**Your assignment**
Your answer must be an exact repetition of every record.

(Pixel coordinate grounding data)
◆ ◆ ◆ ◆ ◆

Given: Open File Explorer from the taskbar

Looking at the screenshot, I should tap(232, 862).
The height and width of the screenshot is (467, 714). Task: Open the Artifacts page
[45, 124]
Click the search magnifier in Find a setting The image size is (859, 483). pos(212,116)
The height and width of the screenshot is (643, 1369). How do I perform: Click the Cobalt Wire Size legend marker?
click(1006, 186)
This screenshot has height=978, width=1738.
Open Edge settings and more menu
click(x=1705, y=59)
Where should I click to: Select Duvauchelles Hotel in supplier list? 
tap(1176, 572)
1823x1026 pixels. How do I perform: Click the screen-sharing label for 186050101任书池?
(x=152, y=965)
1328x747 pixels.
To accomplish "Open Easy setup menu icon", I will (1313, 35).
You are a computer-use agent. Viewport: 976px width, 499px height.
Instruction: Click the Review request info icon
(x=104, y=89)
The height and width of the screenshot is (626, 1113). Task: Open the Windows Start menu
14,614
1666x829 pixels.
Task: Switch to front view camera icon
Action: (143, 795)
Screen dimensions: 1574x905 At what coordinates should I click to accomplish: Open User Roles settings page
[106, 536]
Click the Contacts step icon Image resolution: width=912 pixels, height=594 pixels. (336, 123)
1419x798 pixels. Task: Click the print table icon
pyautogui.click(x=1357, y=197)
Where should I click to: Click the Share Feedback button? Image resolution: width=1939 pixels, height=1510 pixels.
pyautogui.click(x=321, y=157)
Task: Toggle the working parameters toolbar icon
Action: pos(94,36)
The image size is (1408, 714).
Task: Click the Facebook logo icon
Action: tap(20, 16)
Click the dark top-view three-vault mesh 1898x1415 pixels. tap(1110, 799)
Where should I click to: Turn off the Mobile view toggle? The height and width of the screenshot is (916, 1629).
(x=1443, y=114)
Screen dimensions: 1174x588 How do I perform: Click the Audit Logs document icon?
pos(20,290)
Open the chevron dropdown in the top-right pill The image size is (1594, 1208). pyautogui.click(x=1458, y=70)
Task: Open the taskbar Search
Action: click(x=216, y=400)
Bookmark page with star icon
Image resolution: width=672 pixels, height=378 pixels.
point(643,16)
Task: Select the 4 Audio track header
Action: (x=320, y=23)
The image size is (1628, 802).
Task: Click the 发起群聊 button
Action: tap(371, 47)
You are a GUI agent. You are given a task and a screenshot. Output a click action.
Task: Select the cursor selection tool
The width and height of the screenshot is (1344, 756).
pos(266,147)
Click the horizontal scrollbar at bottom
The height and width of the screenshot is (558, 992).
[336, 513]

◆ ◆ ◆ ◆ ◆

**Answer area**
Given: Open File Explorer from the taskbar

Looking at the screenshot, I should tap(232, 862).
The height and width of the screenshot is (467, 714). Task: Open the Artifacts page
[45, 124]
Click the search magnifier in Find a setting The image size is (859, 483). pos(212,116)
The height and width of the screenshot is (643, 1369). How do I perform: Click the Cobalt Wire Size legend marker?
click(1006, 186)
This screenshot has height=978, width=1738.
Open Edge settings and more menu
click(x=1705, y=59)
Where should I click to: Select Duvauchelles Hotel in supplier list? 
tap(1176, 572)
1823x1026 pixels. How do I perform: Click the screen-sharing label for 186050101任书池?
(x=152, y=965)
1328x747 pixels.
To accomplish "Open Easy setup menu icon", I will (1313, 35).
You are a computer-use agent. Viewport: 976px width, 499px height.
Instruction: Click the Review request info icon
(x=104, y=89)
The height and width of the screenshot is (626, 1113). Task: Open the Windows Start menu
14,614
1666x829 pixels.
Task: Switch to front view camera icon
Action: (143, 795)
Screen dimensions: 1574x905 At what coordinates should I click to accomplish: Open User Roles settings page
[106, 536]
Click the Contacts step icon Image resolution: width=912 pixels, height=594 pixels. (336, 123)
1419x798 pixels. Task: Click the print table icon
pyautogui.click(x=1357, y=197)
Where should I click to: Click the Share Feedback button? Image resolution: width=1939 pixels, height=1510 pixels.
pyautogui.click(x=321, y=157)
Task: Toggle the working parameters toolbar icon
Action: pos(94,36)
The image size is (1408, 714).
Task: Click the Facebook logo icon
Action: tap(20, 16)
Click the dark top-view three-vault mesh 1898x1415 pixels. tap(1110, 799)
Where should I click to: Turn off the Mobile view toggle? The height and width of the screenshot is (916, 1629).
(x=1443, y=114)
Screen dimensions: 1174x588 How do I perform: Click the Audit Logs document icon?
pos(20,290)
Open the chevron dropdown in the top-right pill The image size is (1594, 1208). pyautogui.click(x=1458, y=70)
Task: Open the taskbar Search
Action: click(x=216, y=400)
Bookmark page with star icon
Image resolution: width=672 pixels, height=378 pixels.
point(643,16)
Task: Select the 4 Audio track header
Action: (x=320, y=23)
The image size is (1628, 802).
Task: Click the 发起群聊 button
Action: tap(371, 47)
You are a GUI agent. You are given a task and a screenshot. Output a click action.
Task: Select the cursor selection tool
The width and height of the screenshot is (1344, 756).
pos(266,147)
Click the horizontal scrollbar at bottom
The height and width of the screenshot is (558, 992).
[336, 513]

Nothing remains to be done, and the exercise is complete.